La frase “pueblo chico, infierno grande” encaja muy bien con lo que busca plantear la española Elena López Riera en su ópera prima El agua, que será presentada por primera vez en nuestro país en el marco del “Espanoramas”, la muestra que trae las últimas novedades del cine español. La directora, al igual que la protagonista del film, nació en Orihuela, una pequeña ciudad de Alicante, donde parece que todos se quieren ir, donde el calor asfixiante del verano no da respiro y expulsa cualquier esperanza de futuro. Pero no son solo el clima y las oportunidades lo que lo hacen inhabitable, también sus propios habitantes que mantienen por generaciones historias y creencias que estigmatizan especialmente a las mujeres.
El film transita por varias vertientes: las fuertes lluvias que representan una realidad para los habitantes, las leyendas, que van desde historias milenarias hasta curas milagrosas a través de la palabra. También una etapa de puro descubrimiento que viven los jóvenes de este pueblo que deben definir su futuro en un lugar que no promete nada, convertirse en adultos y convivir o arrancar de cuajo las valoraciones y mandatos que sus familias les trasladan.
El agua es protagonista de esta historia desde un punto de amor y odio, ya que es una zona muy seca que hace que los ríos se vuelven turbios, pero, sin embargo, cada vez que llueve esas aguas, lejos de traer alivio, se transforman en una pesadilla para sus habitantes, porque los ríos desbordan y causan catastróficas inundaciones.
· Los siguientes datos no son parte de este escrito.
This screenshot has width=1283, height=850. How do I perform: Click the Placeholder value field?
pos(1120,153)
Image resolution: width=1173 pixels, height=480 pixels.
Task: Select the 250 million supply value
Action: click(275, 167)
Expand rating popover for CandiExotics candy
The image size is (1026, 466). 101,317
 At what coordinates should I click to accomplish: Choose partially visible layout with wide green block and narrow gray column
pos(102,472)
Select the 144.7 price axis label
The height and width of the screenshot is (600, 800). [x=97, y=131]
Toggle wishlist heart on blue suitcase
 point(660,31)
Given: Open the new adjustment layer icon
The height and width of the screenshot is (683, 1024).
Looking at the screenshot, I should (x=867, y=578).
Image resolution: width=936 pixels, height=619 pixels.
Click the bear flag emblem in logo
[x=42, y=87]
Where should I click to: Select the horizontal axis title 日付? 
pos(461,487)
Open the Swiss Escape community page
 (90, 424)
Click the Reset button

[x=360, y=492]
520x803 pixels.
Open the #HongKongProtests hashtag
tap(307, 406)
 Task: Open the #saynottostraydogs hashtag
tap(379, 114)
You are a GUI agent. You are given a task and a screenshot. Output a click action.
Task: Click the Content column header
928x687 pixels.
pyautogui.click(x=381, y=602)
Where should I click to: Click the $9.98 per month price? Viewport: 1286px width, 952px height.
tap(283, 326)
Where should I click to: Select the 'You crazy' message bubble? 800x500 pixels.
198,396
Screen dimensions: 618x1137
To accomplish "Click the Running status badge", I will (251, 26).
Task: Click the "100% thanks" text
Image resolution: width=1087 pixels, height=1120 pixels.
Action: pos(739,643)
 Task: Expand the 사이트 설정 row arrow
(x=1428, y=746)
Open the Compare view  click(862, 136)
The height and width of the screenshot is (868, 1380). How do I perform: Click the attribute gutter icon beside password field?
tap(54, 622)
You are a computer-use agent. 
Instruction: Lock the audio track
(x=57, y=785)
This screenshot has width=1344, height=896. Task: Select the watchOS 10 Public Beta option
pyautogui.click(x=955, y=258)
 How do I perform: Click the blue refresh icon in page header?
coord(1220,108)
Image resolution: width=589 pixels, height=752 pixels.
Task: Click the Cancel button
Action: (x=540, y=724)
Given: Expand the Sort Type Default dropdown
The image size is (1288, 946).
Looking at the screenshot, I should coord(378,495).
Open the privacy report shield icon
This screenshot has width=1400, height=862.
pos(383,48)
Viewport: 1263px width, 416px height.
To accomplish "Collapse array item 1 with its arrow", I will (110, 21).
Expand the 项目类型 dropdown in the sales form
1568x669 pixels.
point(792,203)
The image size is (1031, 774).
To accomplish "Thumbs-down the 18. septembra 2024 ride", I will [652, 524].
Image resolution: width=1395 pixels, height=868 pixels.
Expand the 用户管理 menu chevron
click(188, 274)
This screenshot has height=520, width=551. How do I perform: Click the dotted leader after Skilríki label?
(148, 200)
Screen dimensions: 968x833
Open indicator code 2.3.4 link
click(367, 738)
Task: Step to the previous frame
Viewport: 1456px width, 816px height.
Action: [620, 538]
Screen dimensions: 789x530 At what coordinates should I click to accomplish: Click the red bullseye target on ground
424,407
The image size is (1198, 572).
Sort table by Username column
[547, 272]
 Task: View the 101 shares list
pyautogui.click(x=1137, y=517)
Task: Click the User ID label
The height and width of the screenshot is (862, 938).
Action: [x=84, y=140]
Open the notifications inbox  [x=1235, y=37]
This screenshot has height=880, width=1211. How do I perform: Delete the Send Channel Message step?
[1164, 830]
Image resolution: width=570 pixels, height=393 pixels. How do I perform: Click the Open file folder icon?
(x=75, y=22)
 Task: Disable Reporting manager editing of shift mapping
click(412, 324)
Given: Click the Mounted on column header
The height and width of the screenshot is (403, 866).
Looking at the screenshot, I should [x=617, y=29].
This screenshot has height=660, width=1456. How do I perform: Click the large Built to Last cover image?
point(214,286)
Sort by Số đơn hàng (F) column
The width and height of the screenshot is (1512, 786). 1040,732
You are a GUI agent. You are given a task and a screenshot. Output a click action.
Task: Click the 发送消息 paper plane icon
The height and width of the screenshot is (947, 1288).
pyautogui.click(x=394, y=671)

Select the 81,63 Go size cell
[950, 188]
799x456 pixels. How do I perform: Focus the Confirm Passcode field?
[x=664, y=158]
La película mezcla lo documental, utilizando imágenes reales del desborde del Río Segura y rescata los testimonios de mujeres de la zona que relatan misterios y creencias populares. Así se introduce un costado místico de historias que trasladan las generaciones. En este caso, resurge una vieja creencia popular que afirma que algunas mujeres están predestinadas a desaparecer con cada nueva inundación porque tienen “el agua adentro”.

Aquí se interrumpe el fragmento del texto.